Health Care Law

Medicare Split Billing: Rules, Documentation, and Penalties

Learn how Medicare split billing works, who can bill for shared visits, and what documentation you need to stay compliant and avoid costly penalties.

Split or shared visits let a physician and a non-physician practitioner (NPP) each contribute to a single evaluation and management (E/M) encounter, with the combined effort billed under one provider’s credentials. The billing provider is whoever performed the “substantive portion” of the visit, defined as either more than half the total time or the core medical decision-making. Getting this designation right determines whether Medicare pays at the full physician rate or the lower NPP rate, and documentation errors here are among the most common triggers for claim denials and audit recoupments in facility-based practices.

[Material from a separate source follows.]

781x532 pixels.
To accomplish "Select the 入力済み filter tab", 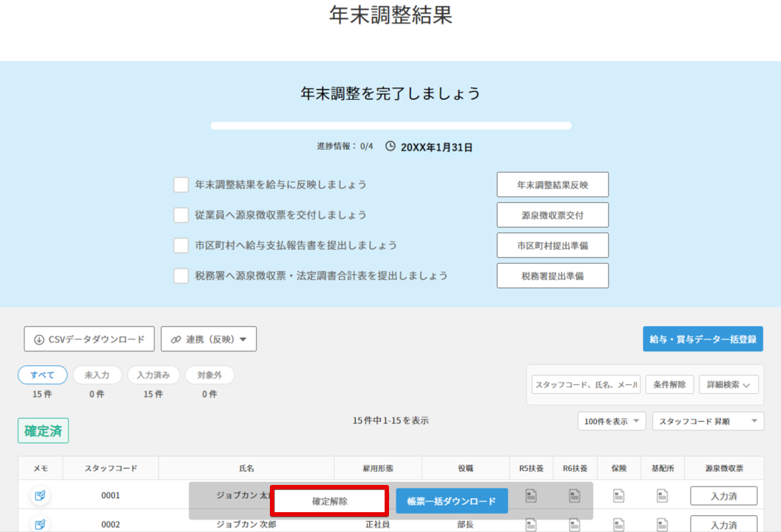I will [x=153, y=375].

What Qualifies as a Split or Shared Visit

A split or shared visit is an E/M encounter in a facility setting where both a physician and an NPP from the same group practice each personally perform part of the service for the same patient on the same calendar day. Either provider must be capable of independently billing for the visit if they had performed it alone. The visit does not have to happen in a single continuous block; for example, an NPP can round on a hospital patient in the morning and the physician can follow up later that afternoon, and the combined encounter still qualifies.

Both providers must belong to the same group practice. An NPP employed by one group cannot split a visit with a physician from a different group, even if they’re treating the same patient in the same facility on the same day. This same-group requirement is baked into the definition and isn’t waivable.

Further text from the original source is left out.